■ Task description: Among the lines below, copy exactly those from the one with "Select column E" through the one with "Click 清空已匹配字段 link", counting both ends.

[Source records]
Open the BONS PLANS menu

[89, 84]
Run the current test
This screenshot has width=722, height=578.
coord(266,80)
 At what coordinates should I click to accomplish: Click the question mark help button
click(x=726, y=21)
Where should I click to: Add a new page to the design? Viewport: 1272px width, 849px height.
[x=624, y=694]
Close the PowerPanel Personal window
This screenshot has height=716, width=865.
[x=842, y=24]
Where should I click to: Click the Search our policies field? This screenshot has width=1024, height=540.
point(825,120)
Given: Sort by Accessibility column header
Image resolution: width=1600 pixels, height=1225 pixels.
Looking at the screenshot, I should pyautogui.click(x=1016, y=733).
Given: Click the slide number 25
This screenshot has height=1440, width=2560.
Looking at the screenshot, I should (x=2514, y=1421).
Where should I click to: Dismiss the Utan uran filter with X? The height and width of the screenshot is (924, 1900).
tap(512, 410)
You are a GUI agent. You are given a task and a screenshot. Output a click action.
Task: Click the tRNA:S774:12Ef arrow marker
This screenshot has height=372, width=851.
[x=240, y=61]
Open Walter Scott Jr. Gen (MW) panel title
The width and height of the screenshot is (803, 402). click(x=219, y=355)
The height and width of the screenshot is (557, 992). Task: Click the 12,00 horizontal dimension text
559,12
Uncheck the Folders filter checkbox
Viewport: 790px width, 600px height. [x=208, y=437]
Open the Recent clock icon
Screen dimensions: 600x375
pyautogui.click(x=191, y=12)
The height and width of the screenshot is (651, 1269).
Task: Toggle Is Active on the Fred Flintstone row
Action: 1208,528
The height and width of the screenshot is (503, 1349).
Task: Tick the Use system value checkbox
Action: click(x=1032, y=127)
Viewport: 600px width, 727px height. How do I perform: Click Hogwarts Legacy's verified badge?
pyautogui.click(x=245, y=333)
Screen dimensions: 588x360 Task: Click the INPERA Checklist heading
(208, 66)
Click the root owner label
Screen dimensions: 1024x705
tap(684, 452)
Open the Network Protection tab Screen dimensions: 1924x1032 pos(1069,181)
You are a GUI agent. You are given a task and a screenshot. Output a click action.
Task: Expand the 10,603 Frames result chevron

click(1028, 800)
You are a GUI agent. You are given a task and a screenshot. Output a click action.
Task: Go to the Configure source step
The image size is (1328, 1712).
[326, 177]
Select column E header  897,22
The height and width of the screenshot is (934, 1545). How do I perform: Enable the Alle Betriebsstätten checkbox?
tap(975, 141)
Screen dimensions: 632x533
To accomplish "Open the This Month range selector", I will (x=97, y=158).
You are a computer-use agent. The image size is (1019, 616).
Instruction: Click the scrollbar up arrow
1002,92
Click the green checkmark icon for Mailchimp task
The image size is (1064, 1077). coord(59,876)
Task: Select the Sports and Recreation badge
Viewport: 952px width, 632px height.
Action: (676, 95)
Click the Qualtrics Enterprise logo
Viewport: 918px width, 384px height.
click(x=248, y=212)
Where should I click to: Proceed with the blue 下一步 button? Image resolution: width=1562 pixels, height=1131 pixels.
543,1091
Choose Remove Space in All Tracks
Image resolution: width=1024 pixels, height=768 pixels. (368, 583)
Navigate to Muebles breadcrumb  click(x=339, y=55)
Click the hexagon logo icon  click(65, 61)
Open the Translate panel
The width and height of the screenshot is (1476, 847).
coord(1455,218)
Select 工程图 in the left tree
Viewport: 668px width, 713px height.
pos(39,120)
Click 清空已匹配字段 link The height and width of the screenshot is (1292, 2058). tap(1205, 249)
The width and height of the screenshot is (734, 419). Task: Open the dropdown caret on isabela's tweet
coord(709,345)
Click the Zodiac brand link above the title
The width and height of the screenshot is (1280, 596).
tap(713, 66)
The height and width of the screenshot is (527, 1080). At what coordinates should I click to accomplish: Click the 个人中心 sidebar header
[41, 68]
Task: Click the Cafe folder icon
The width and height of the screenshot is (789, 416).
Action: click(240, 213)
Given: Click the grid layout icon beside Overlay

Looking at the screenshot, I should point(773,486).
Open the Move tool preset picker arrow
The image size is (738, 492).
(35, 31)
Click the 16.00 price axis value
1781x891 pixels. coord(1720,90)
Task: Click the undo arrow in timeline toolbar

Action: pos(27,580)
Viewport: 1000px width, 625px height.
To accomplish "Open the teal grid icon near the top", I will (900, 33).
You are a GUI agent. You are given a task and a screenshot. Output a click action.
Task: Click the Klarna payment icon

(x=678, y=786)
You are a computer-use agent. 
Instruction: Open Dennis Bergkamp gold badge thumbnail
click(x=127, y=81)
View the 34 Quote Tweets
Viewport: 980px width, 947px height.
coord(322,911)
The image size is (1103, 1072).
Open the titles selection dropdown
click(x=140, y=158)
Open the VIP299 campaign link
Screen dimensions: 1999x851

■ Result of this exercise:
Select column E header  897,22
The height and width of the screenshot is (934, 1545). How do I perform: Enable the Alle Betriebsstätten checkbox?
tap(975, 141)
Screen dimensions: 632x533
To accomplish "Open the This Month range selector", I will (x=97, y=158).
You are a computer-use agent. The image size is (1019, 616).
Instruction: Click the scrollbar up arrow
1002,92
Click the green checkmark icon for Mailchimp task
The image size is (1064, 1077). coord(59,876)
Task: Select the Sports and Recreation badge
Viewport: 952px width, 632px height.
Action: (676, 95)
Click the Qualtrics Enterprise logo
Viewport: 918px width, 384px height.
click(x=248, y=212)
Where should I click to: Proceed with the blue 下一步 button? Image resolution: width=1562 pixels, height=1131 pixels.
543,1091
Choose Remove Space in All Tracks
Image resolution: width=1024 pixels, height=768 pixels. (368, 583)
Navigate to Muebles breadcrumb  click(x=339, y=55)
Click the hexagon logo icon  click(65, 61)
Open the Translate panel
The width and height of the screenshot is (1476, 847).
coord(1455,218)
Select 工程图 in the left tree
Viewport: 668px width, 713px height.
pos(39,120)
Click 清空已匹配字段 link The height and width of the screenshot is (1292, 2058). tap(1205, 249)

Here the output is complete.